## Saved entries
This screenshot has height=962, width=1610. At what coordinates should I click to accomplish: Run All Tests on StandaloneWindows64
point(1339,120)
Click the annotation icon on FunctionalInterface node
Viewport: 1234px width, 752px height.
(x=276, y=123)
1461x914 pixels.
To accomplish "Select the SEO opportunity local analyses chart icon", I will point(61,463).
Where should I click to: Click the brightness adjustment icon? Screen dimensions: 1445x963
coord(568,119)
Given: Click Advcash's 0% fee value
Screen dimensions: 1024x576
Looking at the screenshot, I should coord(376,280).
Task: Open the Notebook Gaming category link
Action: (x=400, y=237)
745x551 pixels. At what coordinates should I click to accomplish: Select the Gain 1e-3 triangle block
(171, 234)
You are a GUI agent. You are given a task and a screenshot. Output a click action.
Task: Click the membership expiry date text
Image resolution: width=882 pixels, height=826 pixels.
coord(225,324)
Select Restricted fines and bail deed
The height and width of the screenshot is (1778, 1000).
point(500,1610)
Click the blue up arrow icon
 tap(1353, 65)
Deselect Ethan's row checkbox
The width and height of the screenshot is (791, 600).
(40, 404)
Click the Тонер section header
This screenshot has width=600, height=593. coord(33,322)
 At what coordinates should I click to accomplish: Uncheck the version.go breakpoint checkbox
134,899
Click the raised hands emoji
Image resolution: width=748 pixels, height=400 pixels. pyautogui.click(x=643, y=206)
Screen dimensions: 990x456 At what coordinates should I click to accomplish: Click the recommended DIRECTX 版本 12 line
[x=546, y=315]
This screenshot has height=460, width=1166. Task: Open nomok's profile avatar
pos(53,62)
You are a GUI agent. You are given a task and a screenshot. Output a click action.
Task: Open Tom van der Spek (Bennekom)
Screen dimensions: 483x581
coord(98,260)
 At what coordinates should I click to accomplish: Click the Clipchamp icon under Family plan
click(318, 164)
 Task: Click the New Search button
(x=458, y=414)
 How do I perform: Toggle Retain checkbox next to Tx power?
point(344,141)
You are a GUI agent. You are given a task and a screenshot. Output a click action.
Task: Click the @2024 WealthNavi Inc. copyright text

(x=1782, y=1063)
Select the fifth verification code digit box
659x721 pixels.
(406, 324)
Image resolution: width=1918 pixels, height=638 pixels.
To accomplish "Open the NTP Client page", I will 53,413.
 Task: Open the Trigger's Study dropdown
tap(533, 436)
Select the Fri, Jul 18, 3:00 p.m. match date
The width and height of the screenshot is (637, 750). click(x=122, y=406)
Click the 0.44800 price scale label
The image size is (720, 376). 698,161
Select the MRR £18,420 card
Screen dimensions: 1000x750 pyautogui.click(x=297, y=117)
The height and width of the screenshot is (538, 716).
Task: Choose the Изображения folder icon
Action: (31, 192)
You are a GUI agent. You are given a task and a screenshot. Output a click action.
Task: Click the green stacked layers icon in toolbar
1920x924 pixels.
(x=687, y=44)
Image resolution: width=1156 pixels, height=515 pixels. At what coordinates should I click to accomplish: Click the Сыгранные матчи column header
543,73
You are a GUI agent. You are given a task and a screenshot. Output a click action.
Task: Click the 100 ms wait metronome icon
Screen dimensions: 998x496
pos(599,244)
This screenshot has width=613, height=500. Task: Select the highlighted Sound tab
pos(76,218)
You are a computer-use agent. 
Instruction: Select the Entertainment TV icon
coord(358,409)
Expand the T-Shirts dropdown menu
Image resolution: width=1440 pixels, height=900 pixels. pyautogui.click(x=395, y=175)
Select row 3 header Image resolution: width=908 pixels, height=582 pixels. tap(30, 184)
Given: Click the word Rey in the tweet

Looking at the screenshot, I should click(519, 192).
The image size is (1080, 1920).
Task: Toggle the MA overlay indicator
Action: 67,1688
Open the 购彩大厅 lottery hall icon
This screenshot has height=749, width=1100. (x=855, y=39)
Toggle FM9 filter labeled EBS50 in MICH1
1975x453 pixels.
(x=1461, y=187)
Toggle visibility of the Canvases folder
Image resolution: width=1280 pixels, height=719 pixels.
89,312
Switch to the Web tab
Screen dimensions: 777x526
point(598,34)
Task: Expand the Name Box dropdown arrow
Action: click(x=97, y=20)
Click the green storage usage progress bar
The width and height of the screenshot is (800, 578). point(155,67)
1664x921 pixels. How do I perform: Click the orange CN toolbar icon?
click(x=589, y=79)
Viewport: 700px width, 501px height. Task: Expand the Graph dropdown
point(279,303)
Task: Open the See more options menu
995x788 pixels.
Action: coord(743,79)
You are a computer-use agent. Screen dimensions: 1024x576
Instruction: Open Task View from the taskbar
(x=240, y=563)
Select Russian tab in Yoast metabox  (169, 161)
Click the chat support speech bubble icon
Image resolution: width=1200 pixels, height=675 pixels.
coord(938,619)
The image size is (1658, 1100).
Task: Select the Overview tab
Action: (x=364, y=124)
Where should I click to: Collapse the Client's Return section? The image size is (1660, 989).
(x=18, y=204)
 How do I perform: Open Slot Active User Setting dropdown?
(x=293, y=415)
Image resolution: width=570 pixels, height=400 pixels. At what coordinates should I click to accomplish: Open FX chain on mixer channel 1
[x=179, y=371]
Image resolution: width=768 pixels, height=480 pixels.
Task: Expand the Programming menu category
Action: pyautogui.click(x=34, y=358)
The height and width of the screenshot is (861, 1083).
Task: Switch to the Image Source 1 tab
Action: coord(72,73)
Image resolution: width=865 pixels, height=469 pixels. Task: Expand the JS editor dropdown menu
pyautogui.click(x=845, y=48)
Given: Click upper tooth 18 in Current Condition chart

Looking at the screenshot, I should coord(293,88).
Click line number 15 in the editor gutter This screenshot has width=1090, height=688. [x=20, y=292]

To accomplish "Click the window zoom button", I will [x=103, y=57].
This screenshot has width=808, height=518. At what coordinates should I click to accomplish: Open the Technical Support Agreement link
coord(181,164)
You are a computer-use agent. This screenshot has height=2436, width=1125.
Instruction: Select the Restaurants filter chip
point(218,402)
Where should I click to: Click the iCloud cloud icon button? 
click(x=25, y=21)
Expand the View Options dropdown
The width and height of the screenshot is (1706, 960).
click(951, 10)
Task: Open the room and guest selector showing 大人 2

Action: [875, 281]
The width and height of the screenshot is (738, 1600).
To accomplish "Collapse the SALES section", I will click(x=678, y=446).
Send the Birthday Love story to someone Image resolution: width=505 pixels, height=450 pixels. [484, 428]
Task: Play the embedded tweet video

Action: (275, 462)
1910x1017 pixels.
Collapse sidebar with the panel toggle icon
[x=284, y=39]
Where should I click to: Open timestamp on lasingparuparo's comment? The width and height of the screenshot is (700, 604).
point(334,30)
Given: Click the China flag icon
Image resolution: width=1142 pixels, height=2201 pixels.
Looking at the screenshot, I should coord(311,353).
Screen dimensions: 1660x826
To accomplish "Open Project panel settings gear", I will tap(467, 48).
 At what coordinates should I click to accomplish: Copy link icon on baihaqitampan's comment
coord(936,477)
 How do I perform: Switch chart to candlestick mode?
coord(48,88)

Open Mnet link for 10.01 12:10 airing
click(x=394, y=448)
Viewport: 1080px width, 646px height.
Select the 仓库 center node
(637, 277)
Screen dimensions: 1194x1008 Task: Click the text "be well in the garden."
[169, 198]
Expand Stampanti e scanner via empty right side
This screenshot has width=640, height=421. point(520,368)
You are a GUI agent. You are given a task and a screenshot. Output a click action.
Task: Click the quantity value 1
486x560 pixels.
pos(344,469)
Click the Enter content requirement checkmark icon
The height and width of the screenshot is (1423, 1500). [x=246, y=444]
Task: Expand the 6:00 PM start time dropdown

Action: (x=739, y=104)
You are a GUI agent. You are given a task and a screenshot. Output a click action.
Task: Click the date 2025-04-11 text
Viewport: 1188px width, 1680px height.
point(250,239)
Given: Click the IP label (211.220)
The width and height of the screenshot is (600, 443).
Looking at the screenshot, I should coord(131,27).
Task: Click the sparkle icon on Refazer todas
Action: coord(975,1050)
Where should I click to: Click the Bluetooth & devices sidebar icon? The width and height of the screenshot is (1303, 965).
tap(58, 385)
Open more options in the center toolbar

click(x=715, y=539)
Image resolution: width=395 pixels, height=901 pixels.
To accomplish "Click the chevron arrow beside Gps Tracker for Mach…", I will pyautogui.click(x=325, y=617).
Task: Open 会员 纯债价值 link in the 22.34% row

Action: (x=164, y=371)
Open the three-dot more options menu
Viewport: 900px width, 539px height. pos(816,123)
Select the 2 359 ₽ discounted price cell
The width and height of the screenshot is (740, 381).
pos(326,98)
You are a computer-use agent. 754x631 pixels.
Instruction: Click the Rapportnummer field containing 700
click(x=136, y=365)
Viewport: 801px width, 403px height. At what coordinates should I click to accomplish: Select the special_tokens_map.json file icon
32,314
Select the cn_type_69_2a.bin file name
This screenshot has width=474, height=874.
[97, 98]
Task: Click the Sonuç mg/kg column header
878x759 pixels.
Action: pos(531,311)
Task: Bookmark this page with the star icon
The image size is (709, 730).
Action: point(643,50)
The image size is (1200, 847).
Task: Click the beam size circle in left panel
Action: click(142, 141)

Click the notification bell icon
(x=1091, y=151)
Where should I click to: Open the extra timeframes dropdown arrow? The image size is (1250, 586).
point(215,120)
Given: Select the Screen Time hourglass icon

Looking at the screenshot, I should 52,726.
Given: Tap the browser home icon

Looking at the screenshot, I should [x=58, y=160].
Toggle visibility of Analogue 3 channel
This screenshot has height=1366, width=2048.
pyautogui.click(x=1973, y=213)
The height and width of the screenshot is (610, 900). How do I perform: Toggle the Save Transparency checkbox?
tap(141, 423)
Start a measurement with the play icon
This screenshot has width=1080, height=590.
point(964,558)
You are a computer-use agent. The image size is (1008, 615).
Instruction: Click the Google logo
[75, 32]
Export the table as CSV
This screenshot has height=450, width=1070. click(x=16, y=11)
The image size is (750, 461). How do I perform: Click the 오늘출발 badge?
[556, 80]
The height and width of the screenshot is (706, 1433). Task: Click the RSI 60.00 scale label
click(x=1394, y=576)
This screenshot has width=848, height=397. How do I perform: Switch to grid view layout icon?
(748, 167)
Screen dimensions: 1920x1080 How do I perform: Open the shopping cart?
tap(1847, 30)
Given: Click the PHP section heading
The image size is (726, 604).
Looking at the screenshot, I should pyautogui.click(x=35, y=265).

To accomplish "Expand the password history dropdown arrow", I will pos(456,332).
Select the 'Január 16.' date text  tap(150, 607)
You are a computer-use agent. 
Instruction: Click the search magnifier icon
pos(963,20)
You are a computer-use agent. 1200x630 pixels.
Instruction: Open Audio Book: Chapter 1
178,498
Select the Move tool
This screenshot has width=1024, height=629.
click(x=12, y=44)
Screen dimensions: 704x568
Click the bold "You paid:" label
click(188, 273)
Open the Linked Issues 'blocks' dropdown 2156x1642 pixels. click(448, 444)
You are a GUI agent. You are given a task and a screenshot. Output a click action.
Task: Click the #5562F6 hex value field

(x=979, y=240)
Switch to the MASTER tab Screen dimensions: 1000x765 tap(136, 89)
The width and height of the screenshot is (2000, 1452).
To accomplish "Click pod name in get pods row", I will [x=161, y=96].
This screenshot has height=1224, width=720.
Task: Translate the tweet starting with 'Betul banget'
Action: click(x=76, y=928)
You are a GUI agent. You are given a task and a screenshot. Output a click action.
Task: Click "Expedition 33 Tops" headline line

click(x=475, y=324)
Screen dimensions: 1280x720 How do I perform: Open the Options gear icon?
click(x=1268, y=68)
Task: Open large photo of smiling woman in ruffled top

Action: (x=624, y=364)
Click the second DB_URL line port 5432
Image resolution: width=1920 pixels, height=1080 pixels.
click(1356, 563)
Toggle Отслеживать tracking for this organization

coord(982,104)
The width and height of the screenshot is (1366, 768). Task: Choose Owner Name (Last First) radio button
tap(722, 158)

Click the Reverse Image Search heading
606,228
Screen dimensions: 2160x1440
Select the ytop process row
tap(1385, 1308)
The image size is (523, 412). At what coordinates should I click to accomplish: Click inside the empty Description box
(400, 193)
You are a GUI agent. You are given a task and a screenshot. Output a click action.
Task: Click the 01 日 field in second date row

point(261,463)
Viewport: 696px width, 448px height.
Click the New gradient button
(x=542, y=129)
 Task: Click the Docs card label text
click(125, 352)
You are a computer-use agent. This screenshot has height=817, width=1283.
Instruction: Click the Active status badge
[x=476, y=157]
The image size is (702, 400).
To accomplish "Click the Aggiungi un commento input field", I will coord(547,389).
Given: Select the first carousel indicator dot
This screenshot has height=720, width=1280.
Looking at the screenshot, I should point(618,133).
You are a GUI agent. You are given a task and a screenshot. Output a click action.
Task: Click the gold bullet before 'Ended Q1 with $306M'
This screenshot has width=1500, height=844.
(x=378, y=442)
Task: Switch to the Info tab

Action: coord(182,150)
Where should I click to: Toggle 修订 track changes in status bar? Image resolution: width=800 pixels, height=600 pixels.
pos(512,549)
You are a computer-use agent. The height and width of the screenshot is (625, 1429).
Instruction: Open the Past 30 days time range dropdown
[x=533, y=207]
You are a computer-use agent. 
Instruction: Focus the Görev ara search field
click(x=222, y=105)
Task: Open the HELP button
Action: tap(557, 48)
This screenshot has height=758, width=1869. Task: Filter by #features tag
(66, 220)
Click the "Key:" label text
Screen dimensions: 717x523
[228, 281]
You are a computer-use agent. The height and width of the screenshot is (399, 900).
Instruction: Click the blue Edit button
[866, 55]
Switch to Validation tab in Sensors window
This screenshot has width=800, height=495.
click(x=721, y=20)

## TASK OBJECTIVE
Reproduce word for word the lines of the records above, beginning at the first and ending with the line where "Task: Click the membership expiry date text" appears, and nothing past it.

## REPLY
This screenshot has height=962, width=1610. At what coordinates should I click to accomplish: Run All Tests on StandaloneWindows64
point(1339,120)
Click the annotation icon on FunctionalInterface node
Viewport: 1234px width, 752px height.
(x=276, y=123)
1461x914 pixels.
To accomplish "Select the SEO opportunity local analyses chart icon", I will point(61,463).
Where should I click to: Click the brightness adjustment icon? Screen dimensions: 1445x963
coord(568,119)
Given: Click Advcash's 0% fee value
Screen dimensions: 1024x576
Looking at the screenshot, I should coord(376,280).
Task: Open the Notebook Gaming category link
Action: (x=400, y=237)
745x551 pixels. At what coordinates should I click to accomplish: Select the Gain 1e-3 triangle block
(171, 234)
You are a GUI agent. You are given a task and a screenshot. Output a click action.
Task: Click the membership expiry date text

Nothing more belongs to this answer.